Dataset records —
-------

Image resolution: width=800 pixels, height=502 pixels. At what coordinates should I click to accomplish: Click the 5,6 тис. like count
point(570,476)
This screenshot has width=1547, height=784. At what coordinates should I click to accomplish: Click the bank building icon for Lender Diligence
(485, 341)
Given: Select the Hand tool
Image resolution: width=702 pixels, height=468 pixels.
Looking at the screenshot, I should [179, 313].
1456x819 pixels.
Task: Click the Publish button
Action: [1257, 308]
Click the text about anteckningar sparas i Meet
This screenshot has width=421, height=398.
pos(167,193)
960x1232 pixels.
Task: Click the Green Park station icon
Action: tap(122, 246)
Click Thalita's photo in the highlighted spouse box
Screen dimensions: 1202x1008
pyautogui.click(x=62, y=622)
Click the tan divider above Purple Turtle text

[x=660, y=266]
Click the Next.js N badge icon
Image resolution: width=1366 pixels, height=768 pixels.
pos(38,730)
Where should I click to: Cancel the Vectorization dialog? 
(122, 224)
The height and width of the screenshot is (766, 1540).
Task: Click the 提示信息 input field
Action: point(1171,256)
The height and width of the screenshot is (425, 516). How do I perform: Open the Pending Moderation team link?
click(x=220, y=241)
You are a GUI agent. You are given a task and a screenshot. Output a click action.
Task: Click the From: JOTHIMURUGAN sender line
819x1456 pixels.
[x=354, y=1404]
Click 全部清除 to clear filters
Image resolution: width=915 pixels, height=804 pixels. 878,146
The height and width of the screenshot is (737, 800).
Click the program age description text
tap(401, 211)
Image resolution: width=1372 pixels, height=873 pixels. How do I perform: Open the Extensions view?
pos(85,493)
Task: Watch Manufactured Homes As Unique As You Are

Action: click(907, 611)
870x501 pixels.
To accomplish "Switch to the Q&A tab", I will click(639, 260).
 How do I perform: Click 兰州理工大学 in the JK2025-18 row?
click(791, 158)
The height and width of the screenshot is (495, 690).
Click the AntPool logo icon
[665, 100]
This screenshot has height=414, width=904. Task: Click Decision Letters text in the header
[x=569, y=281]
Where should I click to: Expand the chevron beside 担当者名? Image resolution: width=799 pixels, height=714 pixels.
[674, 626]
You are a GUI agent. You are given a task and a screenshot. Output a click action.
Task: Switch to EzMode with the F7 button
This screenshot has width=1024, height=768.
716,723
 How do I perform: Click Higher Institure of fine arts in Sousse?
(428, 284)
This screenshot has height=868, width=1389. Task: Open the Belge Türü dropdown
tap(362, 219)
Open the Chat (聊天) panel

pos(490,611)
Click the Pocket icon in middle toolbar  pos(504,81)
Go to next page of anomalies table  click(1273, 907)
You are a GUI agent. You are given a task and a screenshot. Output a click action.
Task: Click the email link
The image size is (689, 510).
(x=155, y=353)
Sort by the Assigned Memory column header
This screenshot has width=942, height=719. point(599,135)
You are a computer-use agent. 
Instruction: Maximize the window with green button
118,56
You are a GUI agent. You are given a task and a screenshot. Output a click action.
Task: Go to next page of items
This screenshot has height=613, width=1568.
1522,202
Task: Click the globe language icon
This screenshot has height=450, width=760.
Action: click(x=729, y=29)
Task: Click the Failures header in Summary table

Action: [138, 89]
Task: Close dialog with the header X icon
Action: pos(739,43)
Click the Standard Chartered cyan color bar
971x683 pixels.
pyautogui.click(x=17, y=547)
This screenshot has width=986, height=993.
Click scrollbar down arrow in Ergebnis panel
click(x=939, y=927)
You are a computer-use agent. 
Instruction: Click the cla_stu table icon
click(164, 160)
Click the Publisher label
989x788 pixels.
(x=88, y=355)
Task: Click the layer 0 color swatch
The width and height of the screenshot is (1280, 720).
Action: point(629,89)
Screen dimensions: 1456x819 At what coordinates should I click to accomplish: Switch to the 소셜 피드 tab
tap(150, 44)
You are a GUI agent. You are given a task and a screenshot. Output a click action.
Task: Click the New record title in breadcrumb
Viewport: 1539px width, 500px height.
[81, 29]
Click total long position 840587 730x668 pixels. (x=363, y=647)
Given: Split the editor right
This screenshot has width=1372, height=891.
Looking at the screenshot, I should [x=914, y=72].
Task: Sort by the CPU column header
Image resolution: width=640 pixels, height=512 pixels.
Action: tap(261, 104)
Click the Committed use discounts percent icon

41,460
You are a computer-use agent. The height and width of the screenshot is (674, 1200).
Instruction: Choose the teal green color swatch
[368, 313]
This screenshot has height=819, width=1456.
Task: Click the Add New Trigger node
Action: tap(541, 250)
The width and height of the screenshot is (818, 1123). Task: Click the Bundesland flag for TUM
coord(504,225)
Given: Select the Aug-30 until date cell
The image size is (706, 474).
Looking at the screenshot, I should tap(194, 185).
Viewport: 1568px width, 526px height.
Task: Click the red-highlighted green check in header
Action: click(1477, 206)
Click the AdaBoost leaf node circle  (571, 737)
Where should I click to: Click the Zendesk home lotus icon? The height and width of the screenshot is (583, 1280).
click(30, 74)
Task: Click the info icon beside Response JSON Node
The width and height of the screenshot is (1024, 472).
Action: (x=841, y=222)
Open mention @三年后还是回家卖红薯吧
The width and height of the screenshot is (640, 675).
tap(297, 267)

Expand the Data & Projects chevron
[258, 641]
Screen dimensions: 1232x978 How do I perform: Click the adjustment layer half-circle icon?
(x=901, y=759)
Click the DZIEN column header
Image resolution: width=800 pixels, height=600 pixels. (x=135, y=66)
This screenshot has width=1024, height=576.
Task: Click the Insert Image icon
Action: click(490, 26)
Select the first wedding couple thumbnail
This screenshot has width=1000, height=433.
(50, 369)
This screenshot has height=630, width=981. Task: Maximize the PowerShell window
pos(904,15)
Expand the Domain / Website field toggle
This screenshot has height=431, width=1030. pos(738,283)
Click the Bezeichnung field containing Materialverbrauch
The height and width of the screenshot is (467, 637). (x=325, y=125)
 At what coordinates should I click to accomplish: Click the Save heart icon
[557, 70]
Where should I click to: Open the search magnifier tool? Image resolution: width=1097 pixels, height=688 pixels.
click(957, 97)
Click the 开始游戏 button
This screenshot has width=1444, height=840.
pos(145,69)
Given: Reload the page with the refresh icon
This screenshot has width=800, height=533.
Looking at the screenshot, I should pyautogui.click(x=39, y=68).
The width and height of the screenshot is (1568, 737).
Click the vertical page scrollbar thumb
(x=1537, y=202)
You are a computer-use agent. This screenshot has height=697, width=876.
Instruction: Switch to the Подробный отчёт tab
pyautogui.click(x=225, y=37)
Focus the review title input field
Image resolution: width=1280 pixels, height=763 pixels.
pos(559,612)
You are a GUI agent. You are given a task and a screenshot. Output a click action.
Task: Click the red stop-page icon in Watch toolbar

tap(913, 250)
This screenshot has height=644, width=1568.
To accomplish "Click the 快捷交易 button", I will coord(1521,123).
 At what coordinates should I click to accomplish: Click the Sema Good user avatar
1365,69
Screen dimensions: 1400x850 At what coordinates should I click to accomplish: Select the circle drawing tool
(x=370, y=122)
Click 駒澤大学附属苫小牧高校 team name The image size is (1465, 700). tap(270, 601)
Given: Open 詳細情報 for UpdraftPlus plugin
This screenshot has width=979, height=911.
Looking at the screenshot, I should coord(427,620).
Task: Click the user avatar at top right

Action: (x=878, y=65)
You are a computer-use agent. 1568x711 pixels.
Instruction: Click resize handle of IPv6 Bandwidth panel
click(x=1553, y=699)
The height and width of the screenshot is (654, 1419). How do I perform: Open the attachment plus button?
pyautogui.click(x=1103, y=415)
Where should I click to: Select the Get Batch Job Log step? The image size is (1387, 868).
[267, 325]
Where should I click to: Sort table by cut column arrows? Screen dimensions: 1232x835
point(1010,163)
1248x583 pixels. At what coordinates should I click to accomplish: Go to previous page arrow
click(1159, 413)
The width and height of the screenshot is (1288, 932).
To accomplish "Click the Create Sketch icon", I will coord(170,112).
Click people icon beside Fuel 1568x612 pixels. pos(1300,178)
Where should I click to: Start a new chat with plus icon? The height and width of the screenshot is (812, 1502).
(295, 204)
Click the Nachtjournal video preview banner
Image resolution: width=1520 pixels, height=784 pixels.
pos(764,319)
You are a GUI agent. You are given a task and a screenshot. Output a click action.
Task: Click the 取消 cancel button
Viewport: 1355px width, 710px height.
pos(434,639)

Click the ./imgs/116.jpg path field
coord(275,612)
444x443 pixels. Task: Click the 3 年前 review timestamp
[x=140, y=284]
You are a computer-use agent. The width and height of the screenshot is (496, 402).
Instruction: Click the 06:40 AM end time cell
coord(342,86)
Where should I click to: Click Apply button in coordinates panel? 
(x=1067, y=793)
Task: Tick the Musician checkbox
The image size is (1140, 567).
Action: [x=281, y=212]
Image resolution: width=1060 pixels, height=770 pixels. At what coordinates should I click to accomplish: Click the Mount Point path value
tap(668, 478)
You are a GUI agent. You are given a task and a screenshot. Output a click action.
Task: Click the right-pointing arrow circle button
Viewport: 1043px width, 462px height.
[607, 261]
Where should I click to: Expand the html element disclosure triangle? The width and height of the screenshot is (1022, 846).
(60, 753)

-------

Request —
Swap "dropdown" for "menu" in the lines starting with the line containing "This screenshot has height=868, width=1389." and going on through the line containing "Looking at the screenshot, I should [x=914, y=72].", changing nothing else. Give back only those lines.

Answer to this exercise —
This screenshot has height=868, width=1389. Task: Open the Belge Türü menu
tap(362, 219)
Open the Chat (聊天) panel

pos(490,611)
Click the Pocket icon in middle toolbar  pos(504,81)
Go to next page of anomalies table  click(1273, 907)
You are a GUI agent. You are given a task and a screenshot. Output a click action.
Task: Click the email link
The image size is (689, 510).
(x=155, y=353)
Sort by the Assigned Memory column header
This screenshot has width=942, height=719. point(599,135)
You are a computer-use agent. 
Instruction: Maximize the window with green button
118,56
You are a GUI agent. You are given a task and a screenshot. Output a click action.
Task: Go to next page of items
This screenshot has height=613, width=1568.
1522,202
Task: Click the globe language icon
This screenshot has height=450, width=760.
Action: click(x=729, y=29)
Task: Click the Failures header in Summary table

Action: [138, 89]
Task: Close dialog with the header X icon
Action: pos(739,43)
Click the Standard Chartered cyan color bar
971x683 pixels.
pyautogui.click(x=17, y=547)
This screenshot has width=986, height=993.
Click scrollbar down arrow in Ergebnis panel
click(x=939, y=927)
You are a computer-use agent. 
Instruction: Click the cla_stu table icon
click(164, 160)
Click the Publisher label
989x788 pixels.
(x=88, y=355)
Task: Click the layer 0 color swatch
The width and height of the screenshot is (1280, 720).
Action: point(629,89)
Screen dimensions: 1456x819 At what coordinates should I click to accomplish: Switch to the 소셜 피드 tab
tap(150, 44)
You are a GUI agent. You are given a task and a screenshot. Output a click action.
Task: Click the New record title in breadcrumb
Viewport: 1539px width, 500px height.
[81, 29]
Click total long position 840587 730x668 pixels. (x=363, y=647)
Given: Split the editor right
This screenshot has width=1372, height=891.
Looking at the screenshot, I should [x=914, y=72].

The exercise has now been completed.